Zu den essentiellen Daten, die im Formular als Pflichteingaben gekennzeichnet werden können gehören:
• Name
• Liefer- und Rechnungsadresse
• E-Mail
• Zahlungs- und Bezahldaten
• Telefonnummer
Nice to have Daten dürfen nicht als Pflichtdaten gekennzeichnet werden, sondern sollten offen als optional ausgewiesen werden. Am besten nicht mit den Pflichteingaben zusammen erheben. Das sind z.B.:
• Geburtsdatum
• Geschlecht
• Hobbies
• Familienstand
• Beruf
Diese Daten sind für den reinen Bestell- und Liefervorgang nicht relevant, können also auch nicht zum Auftrag hinzugerechnet werden. Daher besteht keine Notwendigkeit zur Pflichteingabe. Dass ein Kunde automatisch davon ausgehen muss, dass eine Bestellung auch automatisch eine Profilierung und Werbung nach sich zieht, ist ziemlich unwahrscheinlich.
Die Rechtsgrundlage für die essentiellen Daten ist in jedem Fall Art. 6,1,b der DSGVO, nämlich die Vertragsanbahnung und Vertragsabwicklung. Das muss auch in der Transparenzerklärung für die Vertragskommunikation und der Datenschutzerklärung für die Webseite deutlich gemacht werden. Immer wieder findet man auch das berechtigte Interesse nach Art. 6.1, f der DSGVO als Grundlage für den Verkaufsvorgang. Das kann nur funktionieren, wenn das berechtigte Interesse höher wiegt als das Schutzinteresse des Käufers, also der betroffenen Person. Formulierungen wie“ im Interesse des Wohlergehens unserer Mitarbeiter und unseres Unternehmens“ dürften wohl eher nicht dazu passen.
Als Rechtsgrundlage für die optionalen Daten kann vor allem eine separate, gut formulierte Einwilligung mit aktiver Willenskundgebung gelten. Also keine gesetzten Kreuze oder Haken bei der Einblendung des Formulars.
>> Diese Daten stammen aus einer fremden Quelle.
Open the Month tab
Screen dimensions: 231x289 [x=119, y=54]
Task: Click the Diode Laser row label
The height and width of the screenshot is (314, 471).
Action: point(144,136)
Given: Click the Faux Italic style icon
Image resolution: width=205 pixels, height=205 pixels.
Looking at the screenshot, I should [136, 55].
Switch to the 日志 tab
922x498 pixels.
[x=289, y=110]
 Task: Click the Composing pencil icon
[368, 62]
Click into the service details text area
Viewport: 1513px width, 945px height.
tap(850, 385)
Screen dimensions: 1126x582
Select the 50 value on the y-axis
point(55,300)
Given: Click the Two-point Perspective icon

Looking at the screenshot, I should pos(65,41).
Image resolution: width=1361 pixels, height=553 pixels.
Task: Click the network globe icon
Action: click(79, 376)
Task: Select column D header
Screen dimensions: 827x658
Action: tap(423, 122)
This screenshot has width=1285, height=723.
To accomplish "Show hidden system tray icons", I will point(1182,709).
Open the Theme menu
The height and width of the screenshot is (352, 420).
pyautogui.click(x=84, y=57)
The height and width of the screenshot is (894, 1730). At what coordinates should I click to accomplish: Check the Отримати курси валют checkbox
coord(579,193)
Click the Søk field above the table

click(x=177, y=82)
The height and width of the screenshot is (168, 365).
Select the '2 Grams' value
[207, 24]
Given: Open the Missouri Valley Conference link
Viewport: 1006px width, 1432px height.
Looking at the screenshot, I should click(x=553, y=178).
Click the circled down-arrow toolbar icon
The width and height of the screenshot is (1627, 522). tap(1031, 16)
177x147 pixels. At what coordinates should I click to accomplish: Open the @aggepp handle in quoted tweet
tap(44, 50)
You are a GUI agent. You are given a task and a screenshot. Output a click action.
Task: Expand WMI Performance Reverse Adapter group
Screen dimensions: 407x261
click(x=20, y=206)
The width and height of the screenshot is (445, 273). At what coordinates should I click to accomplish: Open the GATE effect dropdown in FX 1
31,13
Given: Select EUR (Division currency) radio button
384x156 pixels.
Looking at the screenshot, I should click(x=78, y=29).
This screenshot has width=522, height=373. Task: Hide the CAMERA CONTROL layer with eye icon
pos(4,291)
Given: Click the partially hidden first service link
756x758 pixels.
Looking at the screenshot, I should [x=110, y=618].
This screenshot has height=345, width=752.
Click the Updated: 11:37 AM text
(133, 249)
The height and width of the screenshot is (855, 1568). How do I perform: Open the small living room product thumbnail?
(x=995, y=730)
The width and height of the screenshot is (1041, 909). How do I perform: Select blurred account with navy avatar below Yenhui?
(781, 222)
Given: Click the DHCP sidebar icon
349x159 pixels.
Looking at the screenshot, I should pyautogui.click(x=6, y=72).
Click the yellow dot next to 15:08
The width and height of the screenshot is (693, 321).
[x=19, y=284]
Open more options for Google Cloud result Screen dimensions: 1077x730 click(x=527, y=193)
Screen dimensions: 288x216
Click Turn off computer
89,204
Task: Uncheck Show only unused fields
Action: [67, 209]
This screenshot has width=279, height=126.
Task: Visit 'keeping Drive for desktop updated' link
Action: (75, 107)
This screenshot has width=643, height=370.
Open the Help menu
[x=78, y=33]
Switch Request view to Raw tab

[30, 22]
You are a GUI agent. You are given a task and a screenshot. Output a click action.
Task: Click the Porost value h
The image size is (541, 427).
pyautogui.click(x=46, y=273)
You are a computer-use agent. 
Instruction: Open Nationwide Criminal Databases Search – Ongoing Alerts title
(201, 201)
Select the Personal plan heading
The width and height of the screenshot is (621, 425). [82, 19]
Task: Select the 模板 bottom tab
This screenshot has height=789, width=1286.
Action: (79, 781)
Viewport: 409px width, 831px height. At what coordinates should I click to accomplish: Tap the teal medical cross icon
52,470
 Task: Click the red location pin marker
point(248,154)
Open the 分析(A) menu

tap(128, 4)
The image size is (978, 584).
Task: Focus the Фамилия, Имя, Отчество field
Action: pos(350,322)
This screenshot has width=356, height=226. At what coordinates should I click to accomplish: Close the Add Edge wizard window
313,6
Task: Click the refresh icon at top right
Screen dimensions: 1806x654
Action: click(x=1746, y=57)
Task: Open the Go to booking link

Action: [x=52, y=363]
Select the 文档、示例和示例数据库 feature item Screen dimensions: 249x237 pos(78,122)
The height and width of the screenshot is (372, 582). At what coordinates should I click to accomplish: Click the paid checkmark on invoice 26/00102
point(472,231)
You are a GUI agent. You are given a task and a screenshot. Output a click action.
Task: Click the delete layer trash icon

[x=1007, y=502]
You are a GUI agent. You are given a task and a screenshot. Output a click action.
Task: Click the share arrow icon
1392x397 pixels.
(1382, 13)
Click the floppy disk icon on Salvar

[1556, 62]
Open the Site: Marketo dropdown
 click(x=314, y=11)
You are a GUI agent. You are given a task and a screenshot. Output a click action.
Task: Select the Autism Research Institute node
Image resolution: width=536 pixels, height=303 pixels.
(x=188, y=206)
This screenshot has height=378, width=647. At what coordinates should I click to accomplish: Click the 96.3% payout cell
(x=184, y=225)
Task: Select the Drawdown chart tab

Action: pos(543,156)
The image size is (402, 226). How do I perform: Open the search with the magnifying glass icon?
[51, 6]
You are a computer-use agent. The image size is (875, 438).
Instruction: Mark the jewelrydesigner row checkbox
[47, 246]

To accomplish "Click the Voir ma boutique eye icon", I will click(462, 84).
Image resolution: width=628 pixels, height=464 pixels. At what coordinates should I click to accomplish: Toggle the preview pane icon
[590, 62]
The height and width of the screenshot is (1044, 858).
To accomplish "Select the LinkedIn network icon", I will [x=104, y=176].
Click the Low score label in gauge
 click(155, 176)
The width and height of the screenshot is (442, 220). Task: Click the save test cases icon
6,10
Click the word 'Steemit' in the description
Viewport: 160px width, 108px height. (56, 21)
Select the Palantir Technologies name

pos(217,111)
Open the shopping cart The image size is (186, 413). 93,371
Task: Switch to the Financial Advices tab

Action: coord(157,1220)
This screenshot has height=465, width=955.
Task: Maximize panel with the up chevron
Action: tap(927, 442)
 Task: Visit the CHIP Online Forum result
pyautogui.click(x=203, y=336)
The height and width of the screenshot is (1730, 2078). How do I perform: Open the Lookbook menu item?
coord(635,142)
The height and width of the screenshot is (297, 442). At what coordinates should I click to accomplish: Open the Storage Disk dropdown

Auch das berechtigte Interesse kann hier als Rechtsgrundlage herangezogen werden, muss aber in einer separaten, vom Verkaufsvorgang unabhängigen Information für den Käufer sauber begründet werden.
Wie ist das nun mit der Datenweitergabe an Dienstleister? Zunächst einmal muß mit allen Dienstleistern ein maßgeschneiderter Auftragsverarbeitungsvertrag geschlossen werden, in dem sorgfältig die jeweiligen Verantwortlichkeiten und Abgrenzungen definiert werden. Dann darf jeder Dienstleister nur die Daten erhalten, die er für die Erbringung seiner Dienstleistung braucht. Der Zahlungsdienstleister benötigt z.B. die Abrechnungsdaten, nicht aber die Lieferadresse. Der Spediteur braucht keine Rechnungsdaten, sondern nur die Lieferadresse. Laut Entscheidung der Datenschutzkonferenz dürfen, von wenigen Ausnahmen abgesehen, auch Email und Telefonnummer nicht an den Spediteur weitergegeben werden.
In jedem Fall ist in der Transparenzerklärung und Datenschutzerklärung für die Webseite die betroffene Person darüber zu informieren, wer welche Daten zu welchem Zweck übermittelt bekommt und ob ein entsprechender Auftragsverarbeitungsvertrag geschlossen wurde. Problematische Einzelfälle können auftreten, wenn ein Dienstleister seinen Sitz ausserhalb des EWR hat und es keinen entsprechenden Angemessenheitsbeschluss der EU mit diesem Land gibt. Dann müssen besondere Regelungen getroffen werden
Auf jeden Fall sollte man beim Aufbau eines Onlineshops nicht alles selber machen, sondern sich lieber vorher Expertenrat zum Thema Datenschutz holen als hinterher in die Bußgeld- und Abmahnfalle zu tappen. Das ist meistens erheblich teurer. Die Programmierung macht ja meist auch ein IT-Spezialist und nicht der Händler selber.